**EXTRACTED TEXT**.

The $0.11 GPU That Cuts AI Inference Costs by 90%

Every morning, the same trade-off hits developers serving AI models: cut inference costs and sacrifice quality, or push performance and watch GPU rental bills climb past six figures. This week at Google Cloud Next in Las Vegas, a hardware announcement broke that deadlock without asking anyone to compromise.

A5X Instances, Rubin NVL72 — Inference Costs Drop 90%

Google Cloud, in partnership with NVIDIA, launched the A5X bare-metal instance powered by the latest Vera Rubin NVL72 rack-scale system — a configuration that treats an entire server rack as a single, massive GPU. Through extreme chip-system-software co-design, the A5X delivers a 10x reduction in per-token inference cost compared to the previous generation (A4X, based on GB300), and a 10x increase in tokens per megawatt. The instance pairs NVIDIA ConnectX-9 SuperNICs with next-generation Google Virgo networking, scaling to 80,000 Rubin GPUs in a single-site cluster and up to 960,000 Rubin GPUs across multi-site clusters.

From Blackwell to Rubin — GPU Choices Triple

Not long ago, running NVIDIA GPUs on Google Cloud meant picking between A100 and H100. That menu has expanded dramatically. Google's NVIDIA Blackwell portfolio now spans A4 VMs (HGX B200 systems), A4X VMs (GB200 NVL72), A4X Max VMs (GB300 NVL72), and G4 VMs (RTX PRO 6000 Blackwell Server Edition with fractional GPU support). Customers can link multiple NVL72 racks to scale to tens of thousands of Blackwell GPUs, bind 72 Blackwell GPUs in a single rack via 5th-gen NVLink and NVLink 5 switches, or rent as little as one-eighth of a GPU. This lets teams precisely match GPU capacity to workloads like mixture-of-experts inference, multimodal inference, data processing, and physical AI simulation for robotics or digital twins.

OpenAI and Thinking Machines Lab Are Already Using It

The shift is tangible: leading AI labs have already adopted the infrastructure. Thinking Machines Lab is scaling its Tinker API on A4X Max VMs (GB300 NVL72) to accelerate training. OpenAI runs its most demanding inference workloads — including ChatGPT — at scale on Google Cloud using NVIDIA GB300 (A4X Max VM) and GB200 NVL72 systems (A4X VM). Separately, a preview of Google's Gemini models running on NVIDIA Blackwell and Blackwell Ultra GPUs is now available through Google Distributed Cloud, which deploys directly into customer data centers or edge locations. Sensitive data never leaves the premises, yet teams get cutting-edge AI.

Confidential GPU VMs Debut — Regulated Industries Get a Path In

Confidential Computing on the NVIDIA Blackwell platform now encrypts prompts and fine-tuning data even during processing, so infrastructure operators cannot see the contents. In the public cloud, the Confidential G4 VM (with NVIDIA RTX PRO 6000 Blackwell GPU) enters preview, offering the same protection in multi-tenant environments. This is the first confidential computing offering for NVIDIA Blackwell GPUs in the cloud, opening the door for financial services, healthcare, and other regulated industries to adopt AI without trading security for performance.

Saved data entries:
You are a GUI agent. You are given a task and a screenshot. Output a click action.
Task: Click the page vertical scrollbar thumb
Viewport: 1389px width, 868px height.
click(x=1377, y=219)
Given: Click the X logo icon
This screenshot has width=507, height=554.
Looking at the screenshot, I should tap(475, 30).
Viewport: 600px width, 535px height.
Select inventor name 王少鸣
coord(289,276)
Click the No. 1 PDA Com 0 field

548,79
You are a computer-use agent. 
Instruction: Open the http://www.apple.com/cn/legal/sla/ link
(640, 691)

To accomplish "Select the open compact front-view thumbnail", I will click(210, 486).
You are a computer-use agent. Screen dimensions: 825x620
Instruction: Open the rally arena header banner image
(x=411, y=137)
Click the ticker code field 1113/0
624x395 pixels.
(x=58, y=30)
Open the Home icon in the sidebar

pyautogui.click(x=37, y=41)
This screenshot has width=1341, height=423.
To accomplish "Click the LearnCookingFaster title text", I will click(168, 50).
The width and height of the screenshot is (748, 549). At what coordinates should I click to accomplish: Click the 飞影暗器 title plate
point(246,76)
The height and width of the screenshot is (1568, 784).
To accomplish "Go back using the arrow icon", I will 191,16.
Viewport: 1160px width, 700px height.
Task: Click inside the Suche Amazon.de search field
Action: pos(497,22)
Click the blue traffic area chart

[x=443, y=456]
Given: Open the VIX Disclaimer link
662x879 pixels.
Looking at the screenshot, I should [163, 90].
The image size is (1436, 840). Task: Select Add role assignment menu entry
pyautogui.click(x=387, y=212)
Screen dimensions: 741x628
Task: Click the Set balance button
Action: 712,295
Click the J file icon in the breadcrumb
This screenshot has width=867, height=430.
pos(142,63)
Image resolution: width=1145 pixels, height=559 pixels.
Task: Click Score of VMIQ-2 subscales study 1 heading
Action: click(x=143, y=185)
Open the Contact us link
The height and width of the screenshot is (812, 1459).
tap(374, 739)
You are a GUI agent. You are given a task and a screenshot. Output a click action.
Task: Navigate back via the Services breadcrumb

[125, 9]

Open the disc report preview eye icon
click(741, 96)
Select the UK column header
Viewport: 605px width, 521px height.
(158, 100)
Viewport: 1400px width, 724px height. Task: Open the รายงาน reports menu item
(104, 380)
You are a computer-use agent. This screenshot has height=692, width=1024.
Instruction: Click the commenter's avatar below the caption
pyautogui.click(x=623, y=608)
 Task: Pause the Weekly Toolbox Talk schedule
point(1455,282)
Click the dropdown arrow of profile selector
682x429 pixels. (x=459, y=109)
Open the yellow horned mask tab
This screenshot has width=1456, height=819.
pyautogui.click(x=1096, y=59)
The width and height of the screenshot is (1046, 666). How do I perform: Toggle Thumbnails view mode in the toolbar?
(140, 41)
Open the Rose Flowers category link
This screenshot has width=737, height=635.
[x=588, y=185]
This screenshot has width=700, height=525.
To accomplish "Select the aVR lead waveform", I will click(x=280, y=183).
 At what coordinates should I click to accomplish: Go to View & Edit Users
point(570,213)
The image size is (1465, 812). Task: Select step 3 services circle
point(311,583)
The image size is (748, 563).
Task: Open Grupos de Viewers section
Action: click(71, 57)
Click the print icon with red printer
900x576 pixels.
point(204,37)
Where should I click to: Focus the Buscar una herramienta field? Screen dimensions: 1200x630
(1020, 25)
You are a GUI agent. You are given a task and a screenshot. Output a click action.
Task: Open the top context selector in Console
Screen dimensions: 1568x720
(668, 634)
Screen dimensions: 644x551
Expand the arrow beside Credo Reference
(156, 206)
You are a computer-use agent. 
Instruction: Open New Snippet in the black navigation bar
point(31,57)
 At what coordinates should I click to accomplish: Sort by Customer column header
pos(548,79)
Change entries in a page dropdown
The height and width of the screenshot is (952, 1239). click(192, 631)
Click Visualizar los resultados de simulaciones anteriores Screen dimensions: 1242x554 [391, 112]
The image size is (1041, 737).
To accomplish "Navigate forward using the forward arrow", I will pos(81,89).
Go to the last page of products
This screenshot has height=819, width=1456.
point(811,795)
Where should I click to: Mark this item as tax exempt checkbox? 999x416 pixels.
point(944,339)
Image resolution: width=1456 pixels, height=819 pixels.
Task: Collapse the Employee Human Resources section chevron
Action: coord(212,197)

**PROBLEM TO SOLVE**. Translate into Spanish this sentence from the article on Google Cloud's NVIDIA GPU instances: "Not long ago, running NVIDIA GPUs on Google Cloud meant picking between A100 and H100."

**TASK SOLUTION**. No hace mucho, ejecutar GPU de NVIDIA en Google Cloud significaba elegir entre A100 y H100.